Today EOD soldiers are easily recognizable by the distinctive badge worn on the uniform. Early bomb disposal soldiers did not have that symbol of excellence. The basic EOD badge was designed in 1956. The basic and Senior EOD Badges were approved by the Department of the Army the following year. The Master EOD Badge was approved by the Army in June 1969. Those badges are now the universal symbol of bomb disposal, worn by all services and copied by several civilian bomb squads and foreign military services.

Currently, most operational Army EOD soldiers are part of the 52d Ordnance Group (Explosive Ordnance Disposal). The 52d is the only active ordnance group in the Army. There are a small number of EOD soldiers in the National Guard organized under their states with the 111th Ordnance Group (Explosive Ordnance Disposal), Alabama National Guard, standing ready to assume command upon mobilization.

The 52d Ordnance Group (EOD) headquarters is located at Fort Gillem, Georgia. It exercises command and control of four subordinate EOD battalions and thirty-nine EOD companies located throughout the continental United States. This organization answers the call for EOD assistance thousands of times annually on both military installations and within the civilian community. Additionally, an EOD company from within the 52d Ordnance Group is deployed to Bosnia, Kosovo, and Southwest Asia on six-month rotations. At any given time, three companies are deployed, three are preparing to deploy, and three more are recovering from deployment. EOD soldiers can also be found at assignments in Germany, South Korea, the Sinai Peninsula, Hawaii, and Alaska. Selected EOD soldiers serve in training and research billets at Eglin Air Force Base; Redstone Arsenal, Alabama; and Picatinny Arsenal, New Jersey. In all, there are less than 1,200 EOD soldiers and officers in the United States Army.

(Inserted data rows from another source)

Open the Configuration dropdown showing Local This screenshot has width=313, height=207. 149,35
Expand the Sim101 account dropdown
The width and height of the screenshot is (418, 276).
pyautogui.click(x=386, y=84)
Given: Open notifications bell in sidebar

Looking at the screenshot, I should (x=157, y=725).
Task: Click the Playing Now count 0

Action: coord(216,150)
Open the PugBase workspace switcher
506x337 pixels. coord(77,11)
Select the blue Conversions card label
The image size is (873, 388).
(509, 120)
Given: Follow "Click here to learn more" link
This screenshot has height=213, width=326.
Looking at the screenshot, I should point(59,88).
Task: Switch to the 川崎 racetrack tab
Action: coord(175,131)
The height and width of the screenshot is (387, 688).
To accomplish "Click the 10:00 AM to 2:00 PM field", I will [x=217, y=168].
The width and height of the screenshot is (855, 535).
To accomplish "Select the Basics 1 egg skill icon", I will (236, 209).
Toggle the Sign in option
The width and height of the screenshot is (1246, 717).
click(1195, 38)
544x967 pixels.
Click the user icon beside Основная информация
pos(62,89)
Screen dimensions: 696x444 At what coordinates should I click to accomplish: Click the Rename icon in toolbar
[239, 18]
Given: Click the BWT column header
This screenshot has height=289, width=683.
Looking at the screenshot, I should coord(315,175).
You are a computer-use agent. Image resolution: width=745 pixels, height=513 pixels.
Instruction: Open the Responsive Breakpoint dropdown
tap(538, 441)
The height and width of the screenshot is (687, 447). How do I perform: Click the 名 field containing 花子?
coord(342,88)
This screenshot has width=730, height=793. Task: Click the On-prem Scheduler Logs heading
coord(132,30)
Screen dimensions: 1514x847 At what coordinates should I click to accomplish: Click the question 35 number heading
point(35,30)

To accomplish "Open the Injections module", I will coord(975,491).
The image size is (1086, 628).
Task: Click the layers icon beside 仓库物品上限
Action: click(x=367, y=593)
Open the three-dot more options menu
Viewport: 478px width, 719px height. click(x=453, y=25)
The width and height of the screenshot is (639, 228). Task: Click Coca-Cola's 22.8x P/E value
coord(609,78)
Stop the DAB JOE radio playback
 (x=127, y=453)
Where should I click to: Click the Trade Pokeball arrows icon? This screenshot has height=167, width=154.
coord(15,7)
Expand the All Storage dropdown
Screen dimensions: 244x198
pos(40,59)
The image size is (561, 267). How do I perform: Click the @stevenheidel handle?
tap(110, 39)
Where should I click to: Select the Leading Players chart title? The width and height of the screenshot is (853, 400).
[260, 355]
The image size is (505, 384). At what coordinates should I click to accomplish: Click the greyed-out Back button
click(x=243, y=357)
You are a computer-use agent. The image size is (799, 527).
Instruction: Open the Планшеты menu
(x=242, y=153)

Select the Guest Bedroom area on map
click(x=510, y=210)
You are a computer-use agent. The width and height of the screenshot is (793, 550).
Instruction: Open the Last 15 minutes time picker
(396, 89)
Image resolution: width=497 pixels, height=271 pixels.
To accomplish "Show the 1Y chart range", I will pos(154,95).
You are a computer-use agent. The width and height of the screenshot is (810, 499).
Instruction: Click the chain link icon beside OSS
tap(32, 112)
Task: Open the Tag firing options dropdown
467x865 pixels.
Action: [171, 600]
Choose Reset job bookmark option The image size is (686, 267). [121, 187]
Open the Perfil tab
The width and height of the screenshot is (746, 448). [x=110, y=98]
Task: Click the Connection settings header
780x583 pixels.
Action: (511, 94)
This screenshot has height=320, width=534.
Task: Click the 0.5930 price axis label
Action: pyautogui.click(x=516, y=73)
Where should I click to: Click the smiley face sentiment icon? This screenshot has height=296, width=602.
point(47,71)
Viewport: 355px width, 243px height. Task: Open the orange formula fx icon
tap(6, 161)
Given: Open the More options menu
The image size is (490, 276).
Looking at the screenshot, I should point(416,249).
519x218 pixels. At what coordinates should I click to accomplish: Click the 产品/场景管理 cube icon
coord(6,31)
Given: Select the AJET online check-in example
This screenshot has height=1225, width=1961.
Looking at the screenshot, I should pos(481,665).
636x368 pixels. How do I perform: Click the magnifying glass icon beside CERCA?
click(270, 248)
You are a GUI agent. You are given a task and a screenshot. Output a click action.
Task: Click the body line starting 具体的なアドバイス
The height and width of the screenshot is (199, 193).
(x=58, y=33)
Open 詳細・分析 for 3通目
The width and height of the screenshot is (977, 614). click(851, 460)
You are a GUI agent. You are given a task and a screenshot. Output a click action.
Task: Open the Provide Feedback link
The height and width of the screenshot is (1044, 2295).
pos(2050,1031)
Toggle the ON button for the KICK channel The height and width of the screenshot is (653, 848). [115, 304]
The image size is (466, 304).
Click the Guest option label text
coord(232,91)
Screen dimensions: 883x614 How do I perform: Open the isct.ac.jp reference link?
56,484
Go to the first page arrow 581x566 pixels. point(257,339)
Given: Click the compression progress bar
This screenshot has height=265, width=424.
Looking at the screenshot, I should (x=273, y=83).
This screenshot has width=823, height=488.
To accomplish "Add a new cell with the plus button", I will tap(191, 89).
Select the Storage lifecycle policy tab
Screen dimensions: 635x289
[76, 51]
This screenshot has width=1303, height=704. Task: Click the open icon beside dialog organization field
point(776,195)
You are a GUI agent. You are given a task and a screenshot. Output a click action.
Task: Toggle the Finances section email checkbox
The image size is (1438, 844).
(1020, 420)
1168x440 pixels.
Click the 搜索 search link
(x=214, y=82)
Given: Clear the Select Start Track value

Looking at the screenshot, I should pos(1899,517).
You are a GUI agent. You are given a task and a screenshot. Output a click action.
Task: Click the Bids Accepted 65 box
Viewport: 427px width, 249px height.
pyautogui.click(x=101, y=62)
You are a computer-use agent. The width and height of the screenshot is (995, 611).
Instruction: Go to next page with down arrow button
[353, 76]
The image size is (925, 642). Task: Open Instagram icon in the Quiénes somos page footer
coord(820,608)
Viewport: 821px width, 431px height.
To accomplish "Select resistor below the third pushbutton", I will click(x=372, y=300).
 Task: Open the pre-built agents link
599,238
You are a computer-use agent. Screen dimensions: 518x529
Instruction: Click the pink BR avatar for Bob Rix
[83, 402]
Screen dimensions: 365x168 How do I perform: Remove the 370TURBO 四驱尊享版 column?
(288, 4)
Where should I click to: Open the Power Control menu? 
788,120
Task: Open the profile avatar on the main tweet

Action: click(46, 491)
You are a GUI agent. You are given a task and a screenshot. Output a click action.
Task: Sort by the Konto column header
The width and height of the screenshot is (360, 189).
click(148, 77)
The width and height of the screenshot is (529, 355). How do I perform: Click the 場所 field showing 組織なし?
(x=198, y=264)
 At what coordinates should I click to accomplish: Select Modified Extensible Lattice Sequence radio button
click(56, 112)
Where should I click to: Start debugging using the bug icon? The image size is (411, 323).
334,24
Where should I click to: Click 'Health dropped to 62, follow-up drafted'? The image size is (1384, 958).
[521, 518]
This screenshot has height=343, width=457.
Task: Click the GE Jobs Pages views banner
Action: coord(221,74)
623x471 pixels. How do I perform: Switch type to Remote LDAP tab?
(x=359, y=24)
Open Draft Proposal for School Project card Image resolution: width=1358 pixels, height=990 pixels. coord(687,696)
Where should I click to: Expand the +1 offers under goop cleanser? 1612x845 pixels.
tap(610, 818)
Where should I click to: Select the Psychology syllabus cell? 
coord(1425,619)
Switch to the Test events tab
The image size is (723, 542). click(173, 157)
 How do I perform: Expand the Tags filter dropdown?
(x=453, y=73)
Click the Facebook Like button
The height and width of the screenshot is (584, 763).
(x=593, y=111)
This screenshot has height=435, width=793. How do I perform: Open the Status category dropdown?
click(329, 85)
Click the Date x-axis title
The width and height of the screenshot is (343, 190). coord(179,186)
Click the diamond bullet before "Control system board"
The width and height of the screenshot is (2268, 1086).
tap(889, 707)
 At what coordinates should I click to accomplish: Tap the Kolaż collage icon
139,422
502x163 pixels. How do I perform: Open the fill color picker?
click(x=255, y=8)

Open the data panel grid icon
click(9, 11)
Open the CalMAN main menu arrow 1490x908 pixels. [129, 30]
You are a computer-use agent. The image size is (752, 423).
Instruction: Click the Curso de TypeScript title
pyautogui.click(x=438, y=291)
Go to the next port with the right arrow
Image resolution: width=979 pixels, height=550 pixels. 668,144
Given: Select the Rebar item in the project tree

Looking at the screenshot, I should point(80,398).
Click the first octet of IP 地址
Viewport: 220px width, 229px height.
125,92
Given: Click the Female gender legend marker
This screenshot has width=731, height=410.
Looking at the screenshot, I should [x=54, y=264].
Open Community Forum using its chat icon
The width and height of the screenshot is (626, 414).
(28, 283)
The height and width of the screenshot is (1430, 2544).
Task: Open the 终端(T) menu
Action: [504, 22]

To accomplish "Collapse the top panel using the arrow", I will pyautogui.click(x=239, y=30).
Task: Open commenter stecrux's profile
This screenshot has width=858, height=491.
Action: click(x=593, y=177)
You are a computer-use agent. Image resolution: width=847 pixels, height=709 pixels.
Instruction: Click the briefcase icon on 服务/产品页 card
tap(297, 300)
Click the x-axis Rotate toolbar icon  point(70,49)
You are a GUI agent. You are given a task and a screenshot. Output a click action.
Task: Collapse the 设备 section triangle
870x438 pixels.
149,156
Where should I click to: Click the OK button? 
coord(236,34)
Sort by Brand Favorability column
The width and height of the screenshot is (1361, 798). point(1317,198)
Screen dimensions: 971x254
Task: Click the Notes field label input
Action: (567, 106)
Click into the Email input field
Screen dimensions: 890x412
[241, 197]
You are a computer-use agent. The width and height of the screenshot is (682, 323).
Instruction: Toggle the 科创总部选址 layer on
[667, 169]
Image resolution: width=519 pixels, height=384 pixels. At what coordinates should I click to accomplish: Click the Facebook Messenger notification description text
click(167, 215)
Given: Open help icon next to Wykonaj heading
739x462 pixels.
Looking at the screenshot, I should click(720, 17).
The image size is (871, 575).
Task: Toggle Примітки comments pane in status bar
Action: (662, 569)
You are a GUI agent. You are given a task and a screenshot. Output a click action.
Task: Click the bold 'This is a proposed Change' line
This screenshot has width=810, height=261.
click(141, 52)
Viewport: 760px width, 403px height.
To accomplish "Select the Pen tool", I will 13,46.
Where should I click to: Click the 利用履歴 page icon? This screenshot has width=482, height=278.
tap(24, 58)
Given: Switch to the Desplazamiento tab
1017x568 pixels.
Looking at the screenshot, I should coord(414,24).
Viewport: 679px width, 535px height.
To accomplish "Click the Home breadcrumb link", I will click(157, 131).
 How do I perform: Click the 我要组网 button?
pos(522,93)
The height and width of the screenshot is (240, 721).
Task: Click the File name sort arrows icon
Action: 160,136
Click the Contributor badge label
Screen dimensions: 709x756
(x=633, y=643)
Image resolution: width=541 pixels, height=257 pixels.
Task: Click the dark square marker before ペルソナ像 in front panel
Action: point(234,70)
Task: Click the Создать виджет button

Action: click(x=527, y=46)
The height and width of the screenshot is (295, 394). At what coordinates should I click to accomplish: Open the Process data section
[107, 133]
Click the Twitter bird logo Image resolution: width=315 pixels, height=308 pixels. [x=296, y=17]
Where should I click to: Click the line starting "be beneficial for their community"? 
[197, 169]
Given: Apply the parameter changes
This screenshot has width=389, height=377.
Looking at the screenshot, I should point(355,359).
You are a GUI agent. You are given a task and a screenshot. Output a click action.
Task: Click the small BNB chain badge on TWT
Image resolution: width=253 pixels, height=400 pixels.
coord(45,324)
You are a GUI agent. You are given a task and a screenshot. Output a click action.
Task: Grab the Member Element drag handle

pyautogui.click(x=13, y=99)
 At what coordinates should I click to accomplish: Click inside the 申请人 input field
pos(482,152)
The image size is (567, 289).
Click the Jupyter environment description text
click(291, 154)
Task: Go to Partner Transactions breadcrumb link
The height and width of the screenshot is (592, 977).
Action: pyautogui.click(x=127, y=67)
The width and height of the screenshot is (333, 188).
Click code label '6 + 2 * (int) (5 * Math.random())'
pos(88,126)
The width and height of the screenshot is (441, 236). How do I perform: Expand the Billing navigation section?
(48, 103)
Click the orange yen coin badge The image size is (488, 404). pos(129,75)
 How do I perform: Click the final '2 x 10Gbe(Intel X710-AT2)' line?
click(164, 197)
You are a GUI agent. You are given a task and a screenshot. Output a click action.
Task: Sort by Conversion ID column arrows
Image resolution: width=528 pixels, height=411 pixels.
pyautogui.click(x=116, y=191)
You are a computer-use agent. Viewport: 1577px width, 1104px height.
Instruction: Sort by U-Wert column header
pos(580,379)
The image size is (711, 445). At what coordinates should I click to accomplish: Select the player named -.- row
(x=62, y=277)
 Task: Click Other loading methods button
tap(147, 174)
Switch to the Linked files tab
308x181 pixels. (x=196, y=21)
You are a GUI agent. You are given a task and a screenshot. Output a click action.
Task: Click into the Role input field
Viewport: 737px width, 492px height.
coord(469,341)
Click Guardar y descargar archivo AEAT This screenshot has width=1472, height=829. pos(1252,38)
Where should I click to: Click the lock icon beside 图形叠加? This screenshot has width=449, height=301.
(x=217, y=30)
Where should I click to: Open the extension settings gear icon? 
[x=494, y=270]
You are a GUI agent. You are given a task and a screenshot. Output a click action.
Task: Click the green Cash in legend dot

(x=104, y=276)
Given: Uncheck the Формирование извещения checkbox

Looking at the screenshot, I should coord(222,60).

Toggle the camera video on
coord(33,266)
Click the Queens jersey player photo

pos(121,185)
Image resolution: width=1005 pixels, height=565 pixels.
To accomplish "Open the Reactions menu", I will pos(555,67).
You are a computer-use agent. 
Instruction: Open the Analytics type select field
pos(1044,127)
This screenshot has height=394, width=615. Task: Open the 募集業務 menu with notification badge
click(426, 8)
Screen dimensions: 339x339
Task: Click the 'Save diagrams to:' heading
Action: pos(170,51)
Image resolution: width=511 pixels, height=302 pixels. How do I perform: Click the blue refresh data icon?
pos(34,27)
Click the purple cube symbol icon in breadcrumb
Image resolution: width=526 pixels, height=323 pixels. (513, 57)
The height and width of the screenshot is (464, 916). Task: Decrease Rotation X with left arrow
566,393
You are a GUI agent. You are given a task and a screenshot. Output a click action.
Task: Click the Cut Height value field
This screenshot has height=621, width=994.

Danger is still an inherent part of the EOD soldier’s existence. The evidence of that can be found at the EOD Memorial located at the range complex at the EOD School. Each spring, EOD members past and present gather to commemorate the sacrifices made by the over 160 volunteers whose names are enshrined there. Unfortunately, most years require that a name, sometimes several, must be added. Each name represents an EOD soldier, sailor, airman, or marine, who lost his life in an operational or training accident, during peacetime or combat, for the sole purpose of protecting others. In 2001, the names of three EOD soldiers were added shortly after bombs mistakenly dropped on their position on a Kuwaiti range from a U.S. Navy F/A-18 killed them. Their deaths serve to remind us all that danger is to be found on any EOD mission, no matter how routine it may appear.

Today, EOD soldiers are at work throughout the United States, at every overseas station, and every deployment location at great risk to their own personal safety. They, like the bomb disposal soldiers of World War II, and the organization that started from scratch in 1941, are adding an invaluable contribution to the history of the U.S. Army.